December 6, 2009
68 ‘Blessed be the Lord God of Israel,
for he has looked favorably on his people and redeemed them.
69 He has raised up a mighty savior for us
in the house of his servant David,
70 as he spoke through the mouth of his holy prophets from of old,
71 that we would be saved from our enemies and from the hand of all who hate us.
72 Thus he has shown the mercy promised to our ancestors,
and has remembered his holy covenant,
73 the oath that he swore to our ancestor Abraham,
to grant us
74 that we, being rescued from the hands of our enemies,
might serve him without fear,
75 in holiness and righteousness before him all our days.
76 And you, child, will be called the prophet of the Most High;
for you will go before the Lord to prepare his ways,
77 to give knowledge of salvation to his people
by the forgiveness of their sins.
78 By the tender mercy of our God,
the dawn from on high will break upon us,
79 to give light to those who sit in darkness and in the shadow of death,
to guide our feet into the way of peace.’

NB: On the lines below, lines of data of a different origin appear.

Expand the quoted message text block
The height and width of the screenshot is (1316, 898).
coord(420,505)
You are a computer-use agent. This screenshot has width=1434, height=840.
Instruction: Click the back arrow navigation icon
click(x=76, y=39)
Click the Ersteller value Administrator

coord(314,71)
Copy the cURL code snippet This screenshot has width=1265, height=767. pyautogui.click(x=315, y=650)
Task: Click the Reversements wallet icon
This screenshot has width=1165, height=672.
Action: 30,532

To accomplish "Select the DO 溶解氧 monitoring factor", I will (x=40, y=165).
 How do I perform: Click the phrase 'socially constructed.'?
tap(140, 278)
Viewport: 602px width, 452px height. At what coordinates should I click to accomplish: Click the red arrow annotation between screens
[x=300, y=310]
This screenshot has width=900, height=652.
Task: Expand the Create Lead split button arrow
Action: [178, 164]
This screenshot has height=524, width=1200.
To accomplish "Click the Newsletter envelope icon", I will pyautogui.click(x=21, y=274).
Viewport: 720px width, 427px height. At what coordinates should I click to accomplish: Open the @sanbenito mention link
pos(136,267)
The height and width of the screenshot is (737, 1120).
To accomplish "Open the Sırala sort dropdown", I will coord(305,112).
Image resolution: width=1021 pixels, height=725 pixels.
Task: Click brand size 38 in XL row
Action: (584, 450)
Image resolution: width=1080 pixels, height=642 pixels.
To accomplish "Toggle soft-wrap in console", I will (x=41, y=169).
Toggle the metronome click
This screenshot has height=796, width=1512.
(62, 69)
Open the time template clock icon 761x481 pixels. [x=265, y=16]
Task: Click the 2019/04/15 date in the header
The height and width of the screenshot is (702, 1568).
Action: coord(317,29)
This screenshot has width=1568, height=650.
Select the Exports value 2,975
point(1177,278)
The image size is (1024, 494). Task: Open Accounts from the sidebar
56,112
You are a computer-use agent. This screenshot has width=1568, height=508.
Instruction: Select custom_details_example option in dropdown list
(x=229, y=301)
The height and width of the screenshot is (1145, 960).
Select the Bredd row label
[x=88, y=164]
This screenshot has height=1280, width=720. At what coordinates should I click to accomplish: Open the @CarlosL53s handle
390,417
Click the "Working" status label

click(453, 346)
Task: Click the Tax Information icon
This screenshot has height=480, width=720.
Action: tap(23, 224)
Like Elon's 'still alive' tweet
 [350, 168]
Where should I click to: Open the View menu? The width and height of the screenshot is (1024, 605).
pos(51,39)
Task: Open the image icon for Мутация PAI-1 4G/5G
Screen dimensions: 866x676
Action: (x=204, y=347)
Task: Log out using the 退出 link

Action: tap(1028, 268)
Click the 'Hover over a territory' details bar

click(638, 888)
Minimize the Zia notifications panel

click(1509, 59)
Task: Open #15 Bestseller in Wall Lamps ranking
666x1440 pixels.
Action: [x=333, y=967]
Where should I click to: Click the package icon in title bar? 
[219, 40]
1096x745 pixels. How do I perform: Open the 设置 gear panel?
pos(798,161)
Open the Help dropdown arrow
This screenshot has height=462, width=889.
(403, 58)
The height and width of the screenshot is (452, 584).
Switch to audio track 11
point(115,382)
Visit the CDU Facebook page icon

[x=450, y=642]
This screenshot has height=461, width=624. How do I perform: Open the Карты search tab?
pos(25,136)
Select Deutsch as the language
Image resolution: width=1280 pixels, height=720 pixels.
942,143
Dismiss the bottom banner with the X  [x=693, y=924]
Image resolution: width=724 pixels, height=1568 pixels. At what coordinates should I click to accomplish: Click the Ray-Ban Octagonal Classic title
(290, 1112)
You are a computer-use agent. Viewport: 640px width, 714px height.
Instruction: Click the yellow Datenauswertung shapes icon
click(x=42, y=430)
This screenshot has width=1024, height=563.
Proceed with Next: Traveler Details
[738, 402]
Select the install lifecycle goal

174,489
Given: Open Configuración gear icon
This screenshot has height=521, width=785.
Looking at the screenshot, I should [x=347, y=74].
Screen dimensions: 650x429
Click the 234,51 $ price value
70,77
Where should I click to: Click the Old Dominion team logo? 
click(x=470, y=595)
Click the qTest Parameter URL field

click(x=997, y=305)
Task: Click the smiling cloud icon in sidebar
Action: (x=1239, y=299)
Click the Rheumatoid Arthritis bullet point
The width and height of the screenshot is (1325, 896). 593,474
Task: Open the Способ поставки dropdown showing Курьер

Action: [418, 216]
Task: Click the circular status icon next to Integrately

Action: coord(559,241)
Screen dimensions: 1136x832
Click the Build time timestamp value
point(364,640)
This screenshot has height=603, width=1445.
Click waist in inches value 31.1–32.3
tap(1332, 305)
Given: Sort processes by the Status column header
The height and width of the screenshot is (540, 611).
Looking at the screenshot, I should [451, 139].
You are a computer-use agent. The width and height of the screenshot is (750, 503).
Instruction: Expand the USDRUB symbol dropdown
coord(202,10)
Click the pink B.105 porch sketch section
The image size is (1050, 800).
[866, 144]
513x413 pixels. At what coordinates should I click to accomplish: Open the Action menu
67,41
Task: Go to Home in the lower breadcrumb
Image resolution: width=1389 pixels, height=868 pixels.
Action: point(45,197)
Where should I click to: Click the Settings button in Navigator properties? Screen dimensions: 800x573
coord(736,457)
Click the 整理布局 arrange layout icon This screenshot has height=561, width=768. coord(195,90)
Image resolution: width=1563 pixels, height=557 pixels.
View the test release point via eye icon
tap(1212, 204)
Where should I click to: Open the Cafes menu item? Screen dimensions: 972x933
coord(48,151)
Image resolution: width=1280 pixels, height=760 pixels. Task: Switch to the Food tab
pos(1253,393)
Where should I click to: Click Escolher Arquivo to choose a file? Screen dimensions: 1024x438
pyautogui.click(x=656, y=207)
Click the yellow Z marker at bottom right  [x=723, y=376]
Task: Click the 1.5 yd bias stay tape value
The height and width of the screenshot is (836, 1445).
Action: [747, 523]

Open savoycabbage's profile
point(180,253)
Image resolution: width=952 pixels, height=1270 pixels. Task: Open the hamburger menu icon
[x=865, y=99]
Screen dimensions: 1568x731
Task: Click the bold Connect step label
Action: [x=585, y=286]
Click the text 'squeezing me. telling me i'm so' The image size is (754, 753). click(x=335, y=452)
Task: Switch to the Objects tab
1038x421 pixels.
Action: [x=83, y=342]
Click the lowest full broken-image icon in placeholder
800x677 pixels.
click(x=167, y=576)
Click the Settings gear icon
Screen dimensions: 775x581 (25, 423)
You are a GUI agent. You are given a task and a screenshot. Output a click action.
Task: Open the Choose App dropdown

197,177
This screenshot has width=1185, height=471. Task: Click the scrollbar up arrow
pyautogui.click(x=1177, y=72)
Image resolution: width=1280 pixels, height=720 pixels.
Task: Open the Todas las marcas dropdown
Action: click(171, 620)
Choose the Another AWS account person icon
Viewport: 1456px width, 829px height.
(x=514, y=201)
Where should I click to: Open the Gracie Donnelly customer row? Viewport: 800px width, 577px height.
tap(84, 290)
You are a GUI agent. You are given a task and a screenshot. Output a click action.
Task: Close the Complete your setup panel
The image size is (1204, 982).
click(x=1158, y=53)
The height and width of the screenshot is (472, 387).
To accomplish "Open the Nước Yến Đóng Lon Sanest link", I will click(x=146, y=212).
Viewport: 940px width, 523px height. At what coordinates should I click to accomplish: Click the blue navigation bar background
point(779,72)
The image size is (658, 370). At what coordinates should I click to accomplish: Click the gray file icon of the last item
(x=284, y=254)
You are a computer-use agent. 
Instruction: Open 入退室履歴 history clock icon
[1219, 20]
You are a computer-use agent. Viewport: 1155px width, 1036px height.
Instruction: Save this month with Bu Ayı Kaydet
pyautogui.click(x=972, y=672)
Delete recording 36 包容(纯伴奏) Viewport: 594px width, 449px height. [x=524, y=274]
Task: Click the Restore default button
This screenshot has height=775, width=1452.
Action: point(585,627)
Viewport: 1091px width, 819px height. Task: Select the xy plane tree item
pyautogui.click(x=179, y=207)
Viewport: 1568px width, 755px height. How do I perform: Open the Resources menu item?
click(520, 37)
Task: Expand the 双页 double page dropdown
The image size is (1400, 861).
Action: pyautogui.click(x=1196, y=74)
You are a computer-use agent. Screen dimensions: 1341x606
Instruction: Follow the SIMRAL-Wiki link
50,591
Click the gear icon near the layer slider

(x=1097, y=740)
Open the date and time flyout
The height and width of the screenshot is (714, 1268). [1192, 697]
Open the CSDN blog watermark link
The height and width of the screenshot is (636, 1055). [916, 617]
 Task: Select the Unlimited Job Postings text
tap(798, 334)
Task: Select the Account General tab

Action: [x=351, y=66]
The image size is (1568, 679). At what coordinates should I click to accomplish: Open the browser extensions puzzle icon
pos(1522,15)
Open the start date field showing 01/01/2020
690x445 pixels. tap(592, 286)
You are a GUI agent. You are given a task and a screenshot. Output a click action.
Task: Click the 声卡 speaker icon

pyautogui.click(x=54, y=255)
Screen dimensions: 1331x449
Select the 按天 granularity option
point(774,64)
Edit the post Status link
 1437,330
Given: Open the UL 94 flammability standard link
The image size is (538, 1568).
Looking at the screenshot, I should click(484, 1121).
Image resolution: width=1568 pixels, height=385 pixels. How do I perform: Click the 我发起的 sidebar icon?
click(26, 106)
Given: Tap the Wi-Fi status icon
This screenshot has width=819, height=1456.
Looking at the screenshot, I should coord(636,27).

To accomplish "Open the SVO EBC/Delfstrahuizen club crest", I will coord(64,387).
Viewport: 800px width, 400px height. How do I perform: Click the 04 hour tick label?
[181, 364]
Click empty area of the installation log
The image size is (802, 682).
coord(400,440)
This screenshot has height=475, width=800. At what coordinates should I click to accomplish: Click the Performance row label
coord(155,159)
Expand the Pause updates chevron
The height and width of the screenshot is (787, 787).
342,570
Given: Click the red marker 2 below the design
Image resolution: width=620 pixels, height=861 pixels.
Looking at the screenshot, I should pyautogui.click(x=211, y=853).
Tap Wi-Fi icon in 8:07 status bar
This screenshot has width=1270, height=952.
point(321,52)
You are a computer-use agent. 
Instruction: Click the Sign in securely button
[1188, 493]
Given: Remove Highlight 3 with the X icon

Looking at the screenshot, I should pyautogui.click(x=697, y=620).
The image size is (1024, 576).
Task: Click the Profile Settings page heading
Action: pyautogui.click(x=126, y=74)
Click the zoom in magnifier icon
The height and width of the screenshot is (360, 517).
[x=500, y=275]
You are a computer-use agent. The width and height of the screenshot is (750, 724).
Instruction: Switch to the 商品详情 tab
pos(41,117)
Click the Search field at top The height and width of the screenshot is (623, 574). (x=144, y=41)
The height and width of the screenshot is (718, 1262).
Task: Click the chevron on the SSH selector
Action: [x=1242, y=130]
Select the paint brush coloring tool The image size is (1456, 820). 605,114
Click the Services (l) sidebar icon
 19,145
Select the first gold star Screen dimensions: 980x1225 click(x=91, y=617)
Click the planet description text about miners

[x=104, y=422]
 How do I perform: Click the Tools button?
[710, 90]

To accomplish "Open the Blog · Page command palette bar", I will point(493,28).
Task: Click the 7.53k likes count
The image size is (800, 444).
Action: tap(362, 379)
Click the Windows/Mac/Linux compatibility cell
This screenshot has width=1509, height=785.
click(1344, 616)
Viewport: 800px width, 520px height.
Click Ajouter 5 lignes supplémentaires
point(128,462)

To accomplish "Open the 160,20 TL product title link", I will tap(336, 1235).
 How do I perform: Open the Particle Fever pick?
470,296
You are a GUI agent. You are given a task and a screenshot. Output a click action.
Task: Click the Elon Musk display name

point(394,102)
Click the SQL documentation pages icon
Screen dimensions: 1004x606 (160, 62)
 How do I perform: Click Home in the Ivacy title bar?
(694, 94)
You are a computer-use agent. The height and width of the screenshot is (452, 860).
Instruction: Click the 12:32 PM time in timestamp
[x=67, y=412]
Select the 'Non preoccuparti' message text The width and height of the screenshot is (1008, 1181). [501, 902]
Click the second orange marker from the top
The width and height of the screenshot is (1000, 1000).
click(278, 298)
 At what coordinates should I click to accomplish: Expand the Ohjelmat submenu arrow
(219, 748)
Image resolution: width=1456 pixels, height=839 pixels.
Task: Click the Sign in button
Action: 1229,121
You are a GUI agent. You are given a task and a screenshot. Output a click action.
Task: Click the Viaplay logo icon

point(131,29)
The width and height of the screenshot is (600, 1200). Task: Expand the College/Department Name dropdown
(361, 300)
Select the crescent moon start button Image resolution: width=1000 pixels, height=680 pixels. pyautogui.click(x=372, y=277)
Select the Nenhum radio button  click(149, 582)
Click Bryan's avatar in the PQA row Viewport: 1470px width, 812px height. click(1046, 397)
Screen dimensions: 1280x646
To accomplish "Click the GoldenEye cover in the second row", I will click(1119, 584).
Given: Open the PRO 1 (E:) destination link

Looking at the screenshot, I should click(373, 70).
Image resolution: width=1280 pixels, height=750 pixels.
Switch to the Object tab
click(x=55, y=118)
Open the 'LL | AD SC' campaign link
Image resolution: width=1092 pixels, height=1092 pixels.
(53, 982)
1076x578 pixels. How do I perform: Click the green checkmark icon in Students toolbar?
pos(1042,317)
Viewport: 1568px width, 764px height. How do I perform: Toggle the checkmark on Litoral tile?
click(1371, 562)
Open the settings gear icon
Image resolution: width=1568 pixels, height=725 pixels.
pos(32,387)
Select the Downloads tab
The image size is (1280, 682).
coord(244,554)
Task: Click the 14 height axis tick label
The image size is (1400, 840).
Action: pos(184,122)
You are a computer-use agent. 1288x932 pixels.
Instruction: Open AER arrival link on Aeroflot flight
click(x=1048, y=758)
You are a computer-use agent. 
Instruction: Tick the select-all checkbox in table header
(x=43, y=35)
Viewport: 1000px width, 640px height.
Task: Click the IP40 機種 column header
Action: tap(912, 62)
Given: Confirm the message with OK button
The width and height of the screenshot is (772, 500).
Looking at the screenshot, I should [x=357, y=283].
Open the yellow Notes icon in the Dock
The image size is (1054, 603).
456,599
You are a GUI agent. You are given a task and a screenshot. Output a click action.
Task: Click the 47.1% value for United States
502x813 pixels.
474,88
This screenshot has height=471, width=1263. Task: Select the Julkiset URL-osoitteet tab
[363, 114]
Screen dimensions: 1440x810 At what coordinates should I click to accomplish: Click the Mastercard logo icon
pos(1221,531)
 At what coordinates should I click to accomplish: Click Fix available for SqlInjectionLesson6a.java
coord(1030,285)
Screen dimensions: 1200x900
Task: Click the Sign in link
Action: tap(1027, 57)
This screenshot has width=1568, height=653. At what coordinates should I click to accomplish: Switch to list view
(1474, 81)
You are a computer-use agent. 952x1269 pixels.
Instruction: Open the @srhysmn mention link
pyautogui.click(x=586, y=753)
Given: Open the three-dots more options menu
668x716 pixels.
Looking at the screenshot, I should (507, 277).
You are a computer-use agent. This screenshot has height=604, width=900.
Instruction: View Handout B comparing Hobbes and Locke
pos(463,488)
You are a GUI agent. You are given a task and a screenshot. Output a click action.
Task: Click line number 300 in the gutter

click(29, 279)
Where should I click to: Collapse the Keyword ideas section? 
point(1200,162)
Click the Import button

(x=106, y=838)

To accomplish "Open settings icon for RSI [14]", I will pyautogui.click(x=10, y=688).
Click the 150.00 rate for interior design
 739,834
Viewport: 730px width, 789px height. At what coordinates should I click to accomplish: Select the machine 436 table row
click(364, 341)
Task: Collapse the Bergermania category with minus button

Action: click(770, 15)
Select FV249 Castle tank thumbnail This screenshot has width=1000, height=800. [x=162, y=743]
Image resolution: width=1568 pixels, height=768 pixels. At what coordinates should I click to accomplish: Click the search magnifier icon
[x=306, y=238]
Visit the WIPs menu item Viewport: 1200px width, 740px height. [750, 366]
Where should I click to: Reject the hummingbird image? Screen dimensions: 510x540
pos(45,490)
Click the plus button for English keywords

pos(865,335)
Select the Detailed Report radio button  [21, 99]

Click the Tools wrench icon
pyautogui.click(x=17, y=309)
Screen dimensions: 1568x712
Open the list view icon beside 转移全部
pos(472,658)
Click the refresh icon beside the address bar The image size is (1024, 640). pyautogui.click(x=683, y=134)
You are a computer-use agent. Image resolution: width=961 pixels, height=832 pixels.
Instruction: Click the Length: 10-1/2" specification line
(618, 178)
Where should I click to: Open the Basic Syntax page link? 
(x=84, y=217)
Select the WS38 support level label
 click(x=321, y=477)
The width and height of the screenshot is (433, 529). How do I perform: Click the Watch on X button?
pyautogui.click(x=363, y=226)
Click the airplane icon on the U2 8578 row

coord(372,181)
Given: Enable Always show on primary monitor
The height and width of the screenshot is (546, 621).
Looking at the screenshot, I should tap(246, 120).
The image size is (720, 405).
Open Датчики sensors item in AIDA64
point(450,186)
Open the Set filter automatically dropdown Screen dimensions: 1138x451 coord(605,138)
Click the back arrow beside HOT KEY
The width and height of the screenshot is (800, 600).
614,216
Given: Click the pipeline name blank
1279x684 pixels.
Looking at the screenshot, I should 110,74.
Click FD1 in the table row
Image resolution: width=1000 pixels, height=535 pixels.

Charisma. Nothing is more essential to effective and inspirational leadership, and you know it when you see it. This month, it will light up the screen in a new movie called The Human Factor. Well, it was originally called The Human Factor. Now it is called Invictus. They changed the title because there was an earlier film back in 1979 of that same title based on a Graham Greene novel about British spies in South Africa. The current Human Factor, now called Invictus, has nothing to do with the earlier film. It is based on a true story. Directed by Clint Eastwood, Invictus stars Morgan Freeman as Nelson Mandela, South Africa’s first black president.
Mandela “has a great charisma,” says tough guy Eastwood. Those are not the words you might expect from the gritty star of Dirty Harry, Unforgiven, and Gran Torino. Mandela “had the charisma to bring the country together,” says Eastwood, explaining why he chose to direct the film. “The unique way he does it is what this story is all about.”
We will get back to Invictus in a moment. First, let us look at the prophecy of a priest named Zechariah from the first chapter of Luke. A baby has been born to Zechariah and his wife Elizabeth, a baby who will grow up to be John the Baptist. Luke tells us “his father Zechariah was filled with the Holy Spirit and spoke this prophecy” (Luke 1:67).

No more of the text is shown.